Objectives: To study the scalability of the rural hospital (RH) model of basic newborn care in a general hospital (GH) by including very low birth weight (VLBW) infants, and to assess the implementation aspects.
Study design: Observational
Settings: RH (1988-1992) and General Hospital, (GH) (2010-2013).
Subjects: VLBW infants with birth weight ranging from 1000 g to 1500 g.
Interventions: (1) RH: Basic care including warmth, feeding, antibiotics, and oxygen (2) GH: Basic plus circulatory care (2010-12), and continuous positive airway pressure (CPAP) support (2013). Mechanical ventilation and surfactant therapy were not available.

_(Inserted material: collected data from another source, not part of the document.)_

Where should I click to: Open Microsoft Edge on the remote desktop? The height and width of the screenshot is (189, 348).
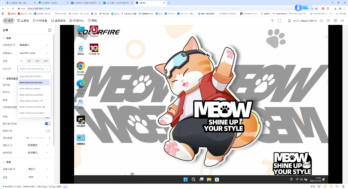pyautogui.click(x=81, y=86)
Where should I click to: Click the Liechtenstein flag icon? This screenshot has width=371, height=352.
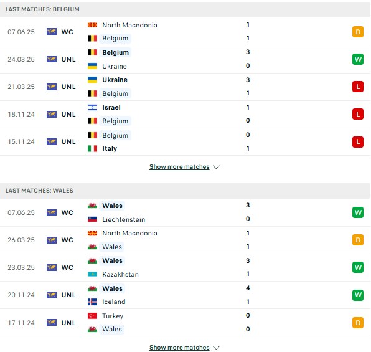coord(92,219)
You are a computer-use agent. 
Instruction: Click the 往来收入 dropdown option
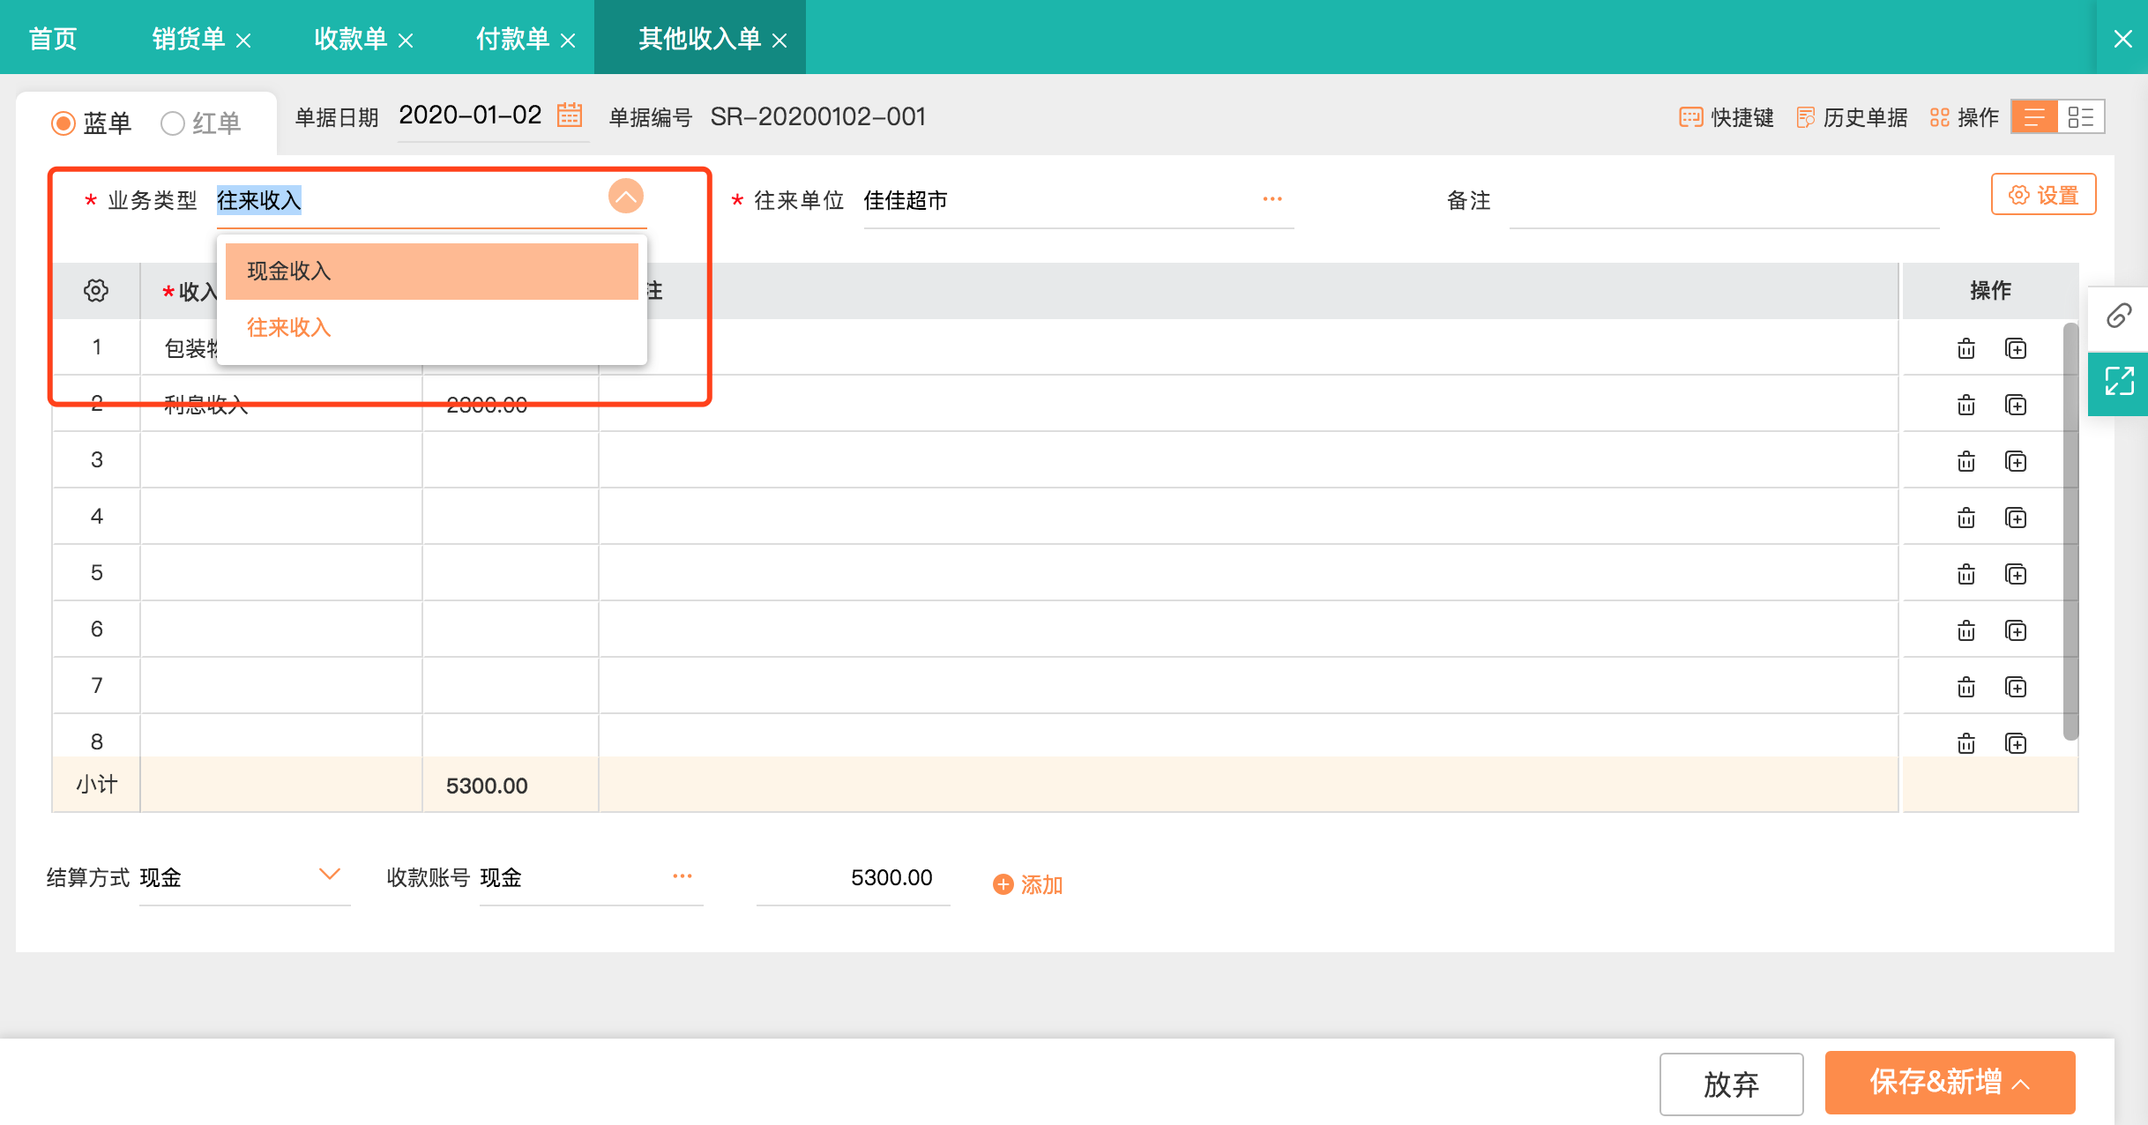291,327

Main outcome measure: Mortality
Results: The cumulative mortality (38.5%) with basic neonatal care in the RH model declined to 26.6% at the GH with the addition of circulatory support and a “home-made” CPAP system.
Conclusions: The RH package may be scaled up by adding CPAP and circulatory support to reduce the mortality among VLBW infants. The RH model is scalable horizontally and vertically.
What is already known about this subject?
- Implementation research constitutes a relatively new and underdeveloped field,
- One of the facets of health system research is the implementation research.
- Implementation research aims at bridging the gaps between knowledge and action.
What does this study add?
- Tertiary care center can help in developing basic newborn care at a rural hospital.
- The rural hospital model can be upscaled vertically as well as horizontally.
- Addition of circulatory support and CPAP to basic newborn care can significantly lower neonatal mortality.
How might it impact on clinical practice in the foreseeable future?
The study may encourage tertiary care centers to facilitate the development of basic newborn care centers at the rural hospitals. These centers, in turn, can spread horizontally.